> Requirement:
In the pipeline forum excerpt below, retype everything from "I am not certain" down to "Fix incoming :)".

═════ Text excerpt ═════

I am not certain what the problem might be at that point.
An immediate work-around might be to make a sample sheet as described in the docs and the pipeline should work just fine.

Thanks to a team effort of @d4straub @mahesh-panchal @nvnieuwk we identified it to just a the problem with a mis-specified nextflow schema. So 'direct' inpout of FASTQ files is indeed still supported 👍

Fix incoming :)

Nice work, but why you kept in #537 the code in

mag/workflows/mag.nf

Lines 18 to 25 in ba72349

    
           if(hasExtension(params.input, "csv")){ 
        
               Channel 
        
                   .from(file(params.input)) 
        
                   .splitCsv(header: true) 
        
                   .map { row -> 
        
                           if (row.long_reads) hybrid = true 
        
                       } 
        
           }

I thought its not used, did I miss something?

═════ Entries supplied ═════

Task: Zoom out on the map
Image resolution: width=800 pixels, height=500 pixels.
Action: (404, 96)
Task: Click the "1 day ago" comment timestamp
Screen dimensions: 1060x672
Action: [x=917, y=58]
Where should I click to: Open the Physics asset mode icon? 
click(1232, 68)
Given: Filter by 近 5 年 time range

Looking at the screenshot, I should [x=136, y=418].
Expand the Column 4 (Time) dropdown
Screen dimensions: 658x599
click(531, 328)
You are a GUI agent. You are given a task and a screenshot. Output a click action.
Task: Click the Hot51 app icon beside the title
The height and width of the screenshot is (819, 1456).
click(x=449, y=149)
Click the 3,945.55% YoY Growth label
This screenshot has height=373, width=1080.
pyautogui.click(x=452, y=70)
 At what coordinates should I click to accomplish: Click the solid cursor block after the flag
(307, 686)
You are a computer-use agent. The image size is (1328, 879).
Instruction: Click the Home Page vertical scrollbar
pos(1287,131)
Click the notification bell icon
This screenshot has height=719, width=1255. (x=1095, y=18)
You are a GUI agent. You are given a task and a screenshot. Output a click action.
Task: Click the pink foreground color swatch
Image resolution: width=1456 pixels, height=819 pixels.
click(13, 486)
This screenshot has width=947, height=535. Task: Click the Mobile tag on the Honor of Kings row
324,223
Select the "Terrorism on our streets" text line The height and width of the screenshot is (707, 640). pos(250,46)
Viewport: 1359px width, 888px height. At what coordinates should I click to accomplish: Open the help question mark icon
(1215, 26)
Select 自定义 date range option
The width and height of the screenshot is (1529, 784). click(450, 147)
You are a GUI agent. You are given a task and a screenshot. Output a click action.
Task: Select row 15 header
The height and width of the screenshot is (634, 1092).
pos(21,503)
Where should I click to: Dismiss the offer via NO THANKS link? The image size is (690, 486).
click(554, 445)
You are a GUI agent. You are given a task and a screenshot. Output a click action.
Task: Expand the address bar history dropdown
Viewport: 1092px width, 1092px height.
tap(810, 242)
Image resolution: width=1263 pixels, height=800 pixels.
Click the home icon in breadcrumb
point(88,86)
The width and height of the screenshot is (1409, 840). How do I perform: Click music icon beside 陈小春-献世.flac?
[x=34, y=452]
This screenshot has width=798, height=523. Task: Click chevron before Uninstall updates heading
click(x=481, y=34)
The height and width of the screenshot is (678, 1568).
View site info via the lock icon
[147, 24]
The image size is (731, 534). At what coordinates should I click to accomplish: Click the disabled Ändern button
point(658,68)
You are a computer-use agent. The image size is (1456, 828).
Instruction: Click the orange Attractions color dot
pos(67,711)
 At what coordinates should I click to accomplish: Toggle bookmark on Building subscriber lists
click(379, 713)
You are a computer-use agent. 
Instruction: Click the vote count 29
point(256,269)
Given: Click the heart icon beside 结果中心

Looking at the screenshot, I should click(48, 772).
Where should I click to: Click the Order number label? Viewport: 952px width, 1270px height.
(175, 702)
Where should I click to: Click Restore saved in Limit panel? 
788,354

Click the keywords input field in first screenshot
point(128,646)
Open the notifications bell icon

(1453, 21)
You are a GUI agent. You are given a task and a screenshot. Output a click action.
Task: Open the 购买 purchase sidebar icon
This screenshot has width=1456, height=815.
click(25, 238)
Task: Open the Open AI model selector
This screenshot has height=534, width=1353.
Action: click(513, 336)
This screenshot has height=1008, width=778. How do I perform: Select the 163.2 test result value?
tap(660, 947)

═════

> Answer to the task:
I am not certain what the problem might be at that point.
An immediate work-around might be to make a sample sheet as described in the docs and the pipeline should work just fine.

Thanks to a team effort of @d4straub @mahesh-panchal @nvnieuwk we identified it to just a the problem with a mis-specified nextflow schema. So 'direct' inpout of FASTQ files is indeed still supported 👍

Fix incoming :)